We use a calculator to find $\theta = \arccos(0.4)$, which is about $66.42^{\circ}$. This is an angle in the first part of the circle (Quadrant I).
Because cosine is also positive in the fourth part of the circle (Quadrant IV), we find another angle: $360^{\circ} - 66.42^{\circ} = 293.58^{\circ}$.
* **Scenario 2: $\sec \theta = -\frac{4}{3}$**
This means $\cos \theta = \frac{1}{-4/3} = -\frac{3}{4} = -0.75$.
Since cosine is negative, our angles will be in the second and third parts of the circle (Quadrant II and III).

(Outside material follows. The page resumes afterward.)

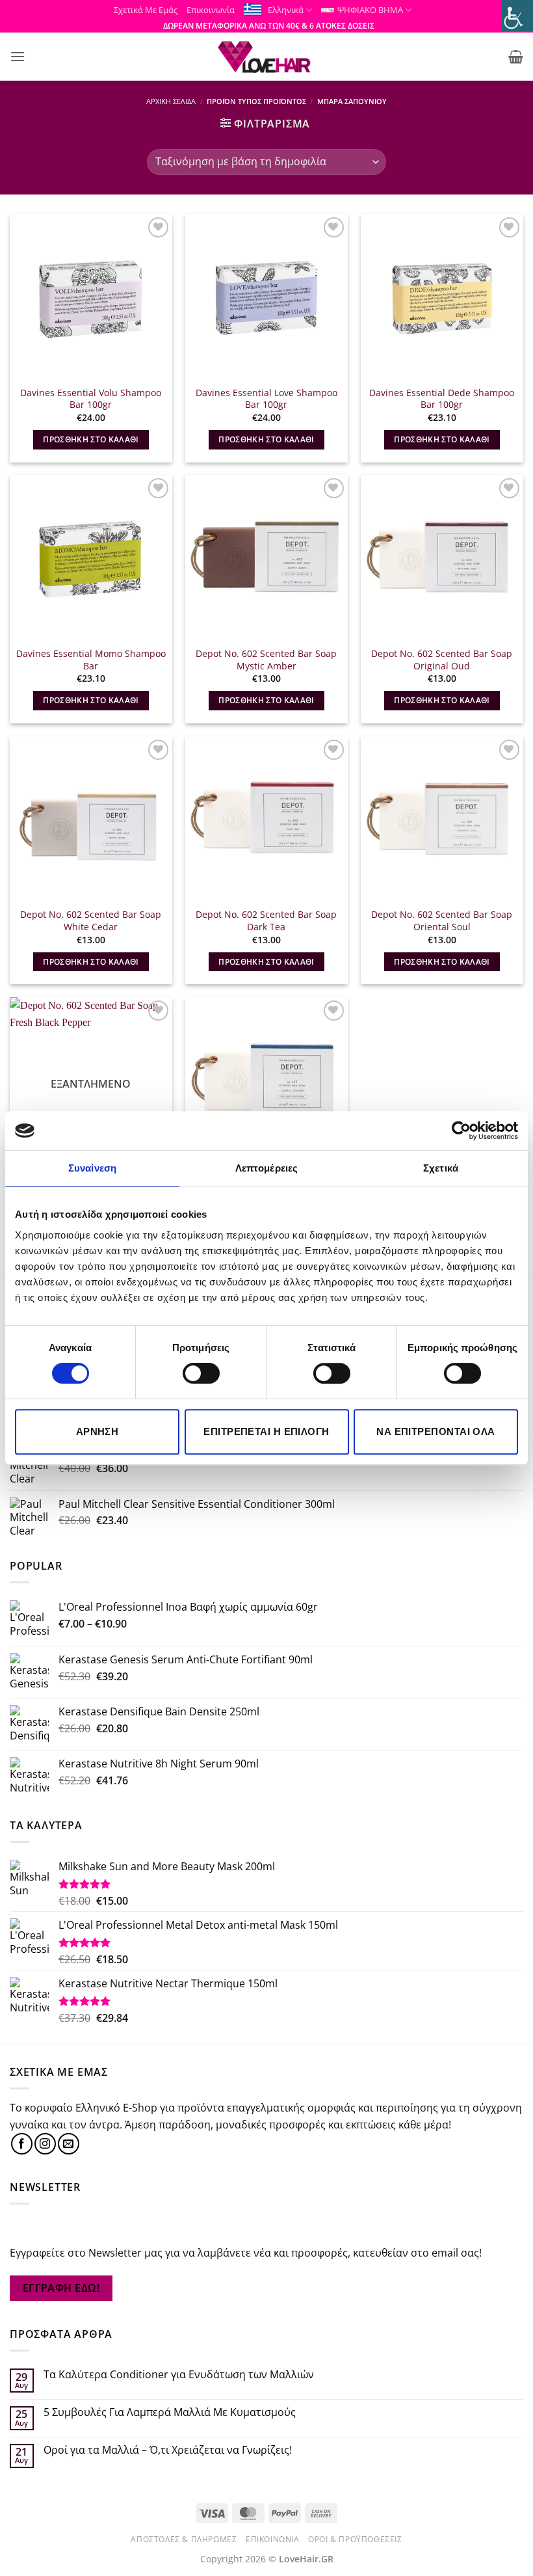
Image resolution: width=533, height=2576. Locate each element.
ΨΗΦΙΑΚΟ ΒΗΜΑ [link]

First, we find the reference angle (the basic acute angle) by taking $\arccos(0.75)$, which is about $41.41^{\circ}$.
For the second part of the circle: $\theta = 180^{\circ} - 41.41^{\circ} = 138.59^{\circ}$.
For the third part of the circle: $\theta = 180^{\circ} + 41.41^{\circ} = 221.41^{\circ}$.
5. **Gather all the answers:** We found four angles that fit the original equation within the given range: $66.42^{\circ}$, $138.59^{\circ}$, $221.41^{\circ}$, and $293.58^{\circ}$.